The market is popping champagne corks over Netflix’s latest earnings report. A day after the company delivered boffo results and beat Street expectations for the first quarter, its stock has soared by some 25 percent.
Among the goodies in Monday’s report: Netflix posted net income of US$3 million, compared to a loss of $5 million a year ago. Profits were 31 cents a share, far more than analysts’ expectations of 20 cents.
Netflix also announced that it has signed up more than 2 million new U.S. streaming subscribers in the first quarter, compared to 1.74 million in Q1 a year ago.
Astonishingly, even its DVD segment did better than expected.
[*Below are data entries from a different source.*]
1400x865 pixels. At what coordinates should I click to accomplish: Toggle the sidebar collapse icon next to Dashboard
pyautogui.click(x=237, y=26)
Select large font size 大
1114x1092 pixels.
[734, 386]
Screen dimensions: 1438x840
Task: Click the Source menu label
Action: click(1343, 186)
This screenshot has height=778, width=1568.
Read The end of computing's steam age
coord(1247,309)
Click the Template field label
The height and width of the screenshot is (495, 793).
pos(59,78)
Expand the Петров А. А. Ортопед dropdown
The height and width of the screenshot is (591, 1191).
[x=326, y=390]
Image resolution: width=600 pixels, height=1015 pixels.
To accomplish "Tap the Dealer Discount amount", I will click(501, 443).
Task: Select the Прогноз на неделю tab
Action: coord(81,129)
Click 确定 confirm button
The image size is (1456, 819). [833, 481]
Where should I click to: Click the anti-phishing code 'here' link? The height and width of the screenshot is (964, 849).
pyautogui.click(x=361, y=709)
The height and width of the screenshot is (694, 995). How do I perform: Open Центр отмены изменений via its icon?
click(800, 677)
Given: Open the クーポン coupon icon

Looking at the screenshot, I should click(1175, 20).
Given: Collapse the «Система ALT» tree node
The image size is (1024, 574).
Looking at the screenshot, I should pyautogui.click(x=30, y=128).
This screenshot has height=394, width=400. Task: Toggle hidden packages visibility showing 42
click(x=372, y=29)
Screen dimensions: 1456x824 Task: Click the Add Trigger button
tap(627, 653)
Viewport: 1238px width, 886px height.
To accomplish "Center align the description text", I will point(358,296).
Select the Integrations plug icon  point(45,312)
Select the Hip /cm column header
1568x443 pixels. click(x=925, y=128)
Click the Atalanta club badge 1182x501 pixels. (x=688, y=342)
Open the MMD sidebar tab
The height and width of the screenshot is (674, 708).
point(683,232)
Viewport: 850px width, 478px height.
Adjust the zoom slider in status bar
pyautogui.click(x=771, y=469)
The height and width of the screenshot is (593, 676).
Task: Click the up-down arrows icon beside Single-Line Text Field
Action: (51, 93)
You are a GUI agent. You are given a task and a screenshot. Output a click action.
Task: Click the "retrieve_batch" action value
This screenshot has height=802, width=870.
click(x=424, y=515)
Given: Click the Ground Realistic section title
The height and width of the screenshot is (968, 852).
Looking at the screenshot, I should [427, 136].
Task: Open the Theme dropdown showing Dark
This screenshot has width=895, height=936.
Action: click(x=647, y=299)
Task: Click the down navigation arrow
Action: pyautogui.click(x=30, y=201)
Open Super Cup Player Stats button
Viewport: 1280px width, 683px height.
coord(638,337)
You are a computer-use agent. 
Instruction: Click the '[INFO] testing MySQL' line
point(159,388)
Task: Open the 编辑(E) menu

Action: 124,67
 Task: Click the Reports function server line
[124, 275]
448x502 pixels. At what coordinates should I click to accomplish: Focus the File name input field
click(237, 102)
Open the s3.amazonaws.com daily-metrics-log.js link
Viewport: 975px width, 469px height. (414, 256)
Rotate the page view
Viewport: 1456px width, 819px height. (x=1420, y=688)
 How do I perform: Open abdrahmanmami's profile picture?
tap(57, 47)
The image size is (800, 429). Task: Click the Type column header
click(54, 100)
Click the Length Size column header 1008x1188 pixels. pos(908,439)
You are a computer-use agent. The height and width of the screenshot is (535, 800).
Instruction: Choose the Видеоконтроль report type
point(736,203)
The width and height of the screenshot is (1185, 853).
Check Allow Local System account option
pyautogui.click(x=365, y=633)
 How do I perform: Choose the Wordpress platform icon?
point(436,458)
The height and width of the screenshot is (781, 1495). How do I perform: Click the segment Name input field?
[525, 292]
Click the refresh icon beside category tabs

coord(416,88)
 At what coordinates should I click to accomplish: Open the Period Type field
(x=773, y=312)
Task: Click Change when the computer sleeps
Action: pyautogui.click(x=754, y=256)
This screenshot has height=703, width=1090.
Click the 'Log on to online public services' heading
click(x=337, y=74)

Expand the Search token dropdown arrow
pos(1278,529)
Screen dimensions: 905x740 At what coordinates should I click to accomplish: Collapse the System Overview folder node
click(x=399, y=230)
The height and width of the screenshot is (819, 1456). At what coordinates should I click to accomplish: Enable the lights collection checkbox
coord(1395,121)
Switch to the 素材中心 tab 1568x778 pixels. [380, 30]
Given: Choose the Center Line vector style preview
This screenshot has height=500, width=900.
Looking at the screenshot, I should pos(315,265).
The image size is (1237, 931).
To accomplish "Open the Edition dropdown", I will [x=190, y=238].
“Netflix managed to squeeze a profit even out of this declining business, which shows that the company knows how to manage costs,” Andreas Scherer, managing partner of Salto Partners, told the E-Commerce Times.
Much of the growth can be attributed to Netflix’s decision to offer more original programming. House of Cards, starring Kevin Spacey, has proven to be very popular.
The company also inked some significant U.S. licensing deals — a past source of concern for shareholders. It entered into a multiyear agreement with Turner Broadcasting and Warner Bros. Television Group for previous seasons of shows from Cartoon Network, Warner Bros. Animation and Adult Swim.
Netflix’s DIY Content
The deal with Warner Bros. Television Group is significant because “it illustrates our evolution to a curator of select programming,” Netflix said in its letter to shareholders. The company acknowledged that many of its earlier deals included some shows that have not proven successful.
Of course that was not the main sticking point for shareholders. Rather, it was the cost of the content agreements — and the fact that networks held Netflix hostage with its business model — that had been the major source of worry, said Peter Cohan of Peter S. Cohan & Assoc.
“By making their own shows, they are bypassing that high cost to some extent,” he told the E-Commerce Times.
Netflix all but invented the content-over-Internet model, which is quickly reshaping the way consumers view media, said Covestor Model Manager Charles Lewis Sizemore.
“Netflix and its competitors are the biggest shake-up to media since paid cable TV,” he told the E-Commerce Times.
House of Cards has been a boost to Netflix’s reputation in the same way that original programming vastly changed the way viewers thought about HBO and Showtime, Sizemore continued.
“I don’t know anyone who buys HBO to watch movies; these days they buy it for its original programming — like the popular Game of Thrones. Netflix is trying to follow that model, and they are wise to. Otherwise, the company is a commodity seller of old content with nothing to distinguish it from its competitors.”
Competition Looms
Not that it is clear sailing for Netflix going forward. Not that long ago, it was bleeding subscribers.
Competition from Amazon, Apple, Walmart’s Vudu and other streaming services is a significant concern, Sizemore said. “Netflix needs to keep differentiating itself lest it get lost in this crowd.”
Certainly, these competing companies are not going to give up their own subscribers without a fight, Scherer added. “All of these providers are fighting for the same subscribers, as well as for the same content.”
Content costs remain a concern for Netflix, noted Covestor’s Sizemore.
“They’ve been getting their material from the studios at very attractive prices, but as Netflix grows and comes to threaten the media status quo, the content providers are rethinking this. Higher costs for content, coupled with competition from competing services, mean that margins will likely shrink.”